Material shown:
▼

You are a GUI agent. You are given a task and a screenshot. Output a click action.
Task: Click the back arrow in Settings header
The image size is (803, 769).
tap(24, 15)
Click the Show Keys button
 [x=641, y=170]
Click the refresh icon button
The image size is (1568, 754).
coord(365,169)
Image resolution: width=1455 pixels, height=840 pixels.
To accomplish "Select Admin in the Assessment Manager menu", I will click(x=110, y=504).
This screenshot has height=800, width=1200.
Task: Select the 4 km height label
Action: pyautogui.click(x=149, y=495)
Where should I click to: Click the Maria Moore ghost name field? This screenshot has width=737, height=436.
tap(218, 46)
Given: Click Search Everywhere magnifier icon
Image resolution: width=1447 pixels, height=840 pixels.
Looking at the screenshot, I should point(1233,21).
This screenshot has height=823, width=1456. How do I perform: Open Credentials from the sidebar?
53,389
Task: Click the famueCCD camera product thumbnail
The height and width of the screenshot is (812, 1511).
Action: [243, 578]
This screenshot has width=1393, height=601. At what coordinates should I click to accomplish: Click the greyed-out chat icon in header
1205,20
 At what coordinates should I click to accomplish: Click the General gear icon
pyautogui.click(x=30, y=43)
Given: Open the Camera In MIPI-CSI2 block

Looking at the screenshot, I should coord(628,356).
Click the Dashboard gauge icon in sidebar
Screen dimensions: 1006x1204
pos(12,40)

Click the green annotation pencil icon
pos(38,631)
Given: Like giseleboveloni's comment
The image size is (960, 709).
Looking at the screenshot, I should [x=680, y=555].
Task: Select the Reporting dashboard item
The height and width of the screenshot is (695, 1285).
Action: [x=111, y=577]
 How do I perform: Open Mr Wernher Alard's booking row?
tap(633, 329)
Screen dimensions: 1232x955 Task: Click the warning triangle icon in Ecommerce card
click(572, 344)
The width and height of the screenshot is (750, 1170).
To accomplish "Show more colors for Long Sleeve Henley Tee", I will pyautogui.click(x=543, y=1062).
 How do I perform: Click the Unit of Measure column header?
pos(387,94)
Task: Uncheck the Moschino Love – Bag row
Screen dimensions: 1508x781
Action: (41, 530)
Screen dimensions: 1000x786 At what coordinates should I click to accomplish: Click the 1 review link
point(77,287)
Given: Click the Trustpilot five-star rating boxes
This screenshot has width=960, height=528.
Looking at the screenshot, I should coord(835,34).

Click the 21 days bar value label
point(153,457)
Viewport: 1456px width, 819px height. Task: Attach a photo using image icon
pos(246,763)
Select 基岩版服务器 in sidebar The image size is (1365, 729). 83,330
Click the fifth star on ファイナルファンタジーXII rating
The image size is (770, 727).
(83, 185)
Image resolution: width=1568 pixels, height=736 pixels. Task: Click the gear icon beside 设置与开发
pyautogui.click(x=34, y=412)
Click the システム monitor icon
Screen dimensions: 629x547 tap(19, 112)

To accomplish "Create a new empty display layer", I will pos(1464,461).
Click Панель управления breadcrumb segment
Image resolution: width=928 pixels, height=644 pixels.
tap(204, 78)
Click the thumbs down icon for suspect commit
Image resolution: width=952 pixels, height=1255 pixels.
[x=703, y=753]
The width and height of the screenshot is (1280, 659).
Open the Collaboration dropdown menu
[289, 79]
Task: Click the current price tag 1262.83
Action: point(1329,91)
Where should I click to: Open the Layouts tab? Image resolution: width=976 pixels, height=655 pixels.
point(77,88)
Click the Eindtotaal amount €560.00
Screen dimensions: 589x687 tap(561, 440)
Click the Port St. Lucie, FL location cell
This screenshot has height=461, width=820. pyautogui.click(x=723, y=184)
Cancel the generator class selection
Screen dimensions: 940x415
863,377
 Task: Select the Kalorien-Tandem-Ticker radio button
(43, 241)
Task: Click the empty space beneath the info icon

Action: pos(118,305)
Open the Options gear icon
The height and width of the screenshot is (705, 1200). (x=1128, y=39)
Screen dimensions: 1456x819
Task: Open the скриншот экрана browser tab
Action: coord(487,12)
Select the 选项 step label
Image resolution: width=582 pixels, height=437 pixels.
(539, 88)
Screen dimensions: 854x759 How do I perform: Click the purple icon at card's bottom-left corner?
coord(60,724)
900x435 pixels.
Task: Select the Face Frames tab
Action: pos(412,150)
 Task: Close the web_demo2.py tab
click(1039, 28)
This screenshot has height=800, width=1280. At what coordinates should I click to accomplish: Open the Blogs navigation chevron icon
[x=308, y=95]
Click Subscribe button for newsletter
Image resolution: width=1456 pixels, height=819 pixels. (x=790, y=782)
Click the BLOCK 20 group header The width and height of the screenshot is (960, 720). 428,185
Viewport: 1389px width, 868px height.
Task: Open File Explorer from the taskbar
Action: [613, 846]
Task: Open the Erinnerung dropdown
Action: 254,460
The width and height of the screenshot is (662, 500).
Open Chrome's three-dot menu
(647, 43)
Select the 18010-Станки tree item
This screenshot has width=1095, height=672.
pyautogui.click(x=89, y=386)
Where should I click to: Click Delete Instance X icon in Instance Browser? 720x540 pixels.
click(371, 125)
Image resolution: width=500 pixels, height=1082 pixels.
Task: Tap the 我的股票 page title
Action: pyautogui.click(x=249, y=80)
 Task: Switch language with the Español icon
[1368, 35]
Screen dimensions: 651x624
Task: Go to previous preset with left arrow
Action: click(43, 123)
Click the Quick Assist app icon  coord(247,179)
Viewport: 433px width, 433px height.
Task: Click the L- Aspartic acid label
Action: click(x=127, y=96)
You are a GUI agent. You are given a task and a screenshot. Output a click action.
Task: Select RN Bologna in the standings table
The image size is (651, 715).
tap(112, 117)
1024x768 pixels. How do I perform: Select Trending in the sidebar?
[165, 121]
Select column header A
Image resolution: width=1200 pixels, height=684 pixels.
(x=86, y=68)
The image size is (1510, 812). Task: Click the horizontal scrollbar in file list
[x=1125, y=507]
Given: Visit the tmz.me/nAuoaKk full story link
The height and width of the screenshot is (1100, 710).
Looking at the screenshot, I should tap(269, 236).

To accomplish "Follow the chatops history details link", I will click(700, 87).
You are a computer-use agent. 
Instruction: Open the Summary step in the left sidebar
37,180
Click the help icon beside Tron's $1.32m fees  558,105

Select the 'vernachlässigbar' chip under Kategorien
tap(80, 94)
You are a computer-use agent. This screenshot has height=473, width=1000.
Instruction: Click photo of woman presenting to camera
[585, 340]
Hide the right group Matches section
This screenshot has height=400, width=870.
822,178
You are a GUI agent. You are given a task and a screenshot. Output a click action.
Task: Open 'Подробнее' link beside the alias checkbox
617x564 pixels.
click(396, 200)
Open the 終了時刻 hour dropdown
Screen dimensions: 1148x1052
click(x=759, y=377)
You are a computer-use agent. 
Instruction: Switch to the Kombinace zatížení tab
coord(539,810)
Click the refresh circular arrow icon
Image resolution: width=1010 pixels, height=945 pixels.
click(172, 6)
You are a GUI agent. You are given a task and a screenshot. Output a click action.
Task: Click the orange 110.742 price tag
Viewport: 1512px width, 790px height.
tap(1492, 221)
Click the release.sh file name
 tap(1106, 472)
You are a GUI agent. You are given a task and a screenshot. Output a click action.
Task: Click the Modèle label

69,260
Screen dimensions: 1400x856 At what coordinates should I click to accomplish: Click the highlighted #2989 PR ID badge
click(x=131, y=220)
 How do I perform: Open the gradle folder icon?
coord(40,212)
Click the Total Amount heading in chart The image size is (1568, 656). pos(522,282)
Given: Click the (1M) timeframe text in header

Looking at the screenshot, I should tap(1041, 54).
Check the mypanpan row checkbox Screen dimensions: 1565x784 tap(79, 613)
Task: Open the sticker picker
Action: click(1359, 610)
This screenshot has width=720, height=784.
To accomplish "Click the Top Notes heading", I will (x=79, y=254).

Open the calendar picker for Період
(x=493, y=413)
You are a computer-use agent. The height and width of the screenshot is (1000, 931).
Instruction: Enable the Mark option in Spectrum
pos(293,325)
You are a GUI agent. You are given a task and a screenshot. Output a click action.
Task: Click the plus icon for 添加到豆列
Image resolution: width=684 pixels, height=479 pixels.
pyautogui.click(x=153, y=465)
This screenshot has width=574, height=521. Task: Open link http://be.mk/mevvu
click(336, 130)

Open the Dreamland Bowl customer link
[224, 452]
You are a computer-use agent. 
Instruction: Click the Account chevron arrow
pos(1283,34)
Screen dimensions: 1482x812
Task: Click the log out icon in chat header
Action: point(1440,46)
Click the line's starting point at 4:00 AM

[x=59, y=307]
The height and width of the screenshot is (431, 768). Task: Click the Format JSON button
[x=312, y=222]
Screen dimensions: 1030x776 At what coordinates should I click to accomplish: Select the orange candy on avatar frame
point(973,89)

▲

Direction:
Output the lines as a JSON list of strings, one string per line and blank lines omitted, starting at the first line of the records and ending at the line containing "Action: [243, 578]", both included.

Expected output:
[
  "You are a GUI agent. You are given a task and a screenshot. Output a click action.",
  "Task: Click the back arrow in Settings header",
  "The image size is (803, 769).",
  "tap(24, 15)",
  "Click the Show Keys button",
  " [x=641, y=170]",
  "Click the refresh icon button",
  "The image size is (1568, 754).",
  "coord(365,169)",
  "Image resolution: width=1455 pixels, height=840 pixels.",
  "To accomplish \"Select Admin in the Assessment Manager menu\", I will click(x=110, y=504).",
  "This screenshot has height=800, width=1200.",
  "Task: Select the 4 km height label",
  "Action: pyautogui.click(x=149, y=495)",
  "Where should I click to: Click the Maria Moore ghost name field? This screenshot has width=737, height=436.",
  "tap(218, 46)",
  "Given: Click Search Everywhere magnifier icon",
  "Image resolution: width=1447 pixels, height=840 pixels.",
  "Looking at the screenshot, I should point(1233,21).",
  "This screenshot has height=823, width=1456. How do I perform: Open Credentials from the sidebar?",
  "53,389",
  "Task: Click the famueCCD camera product thumbnail",
  "The height and width of the screenshot is (812, 1511).",
  "Action: [243, 578]"
]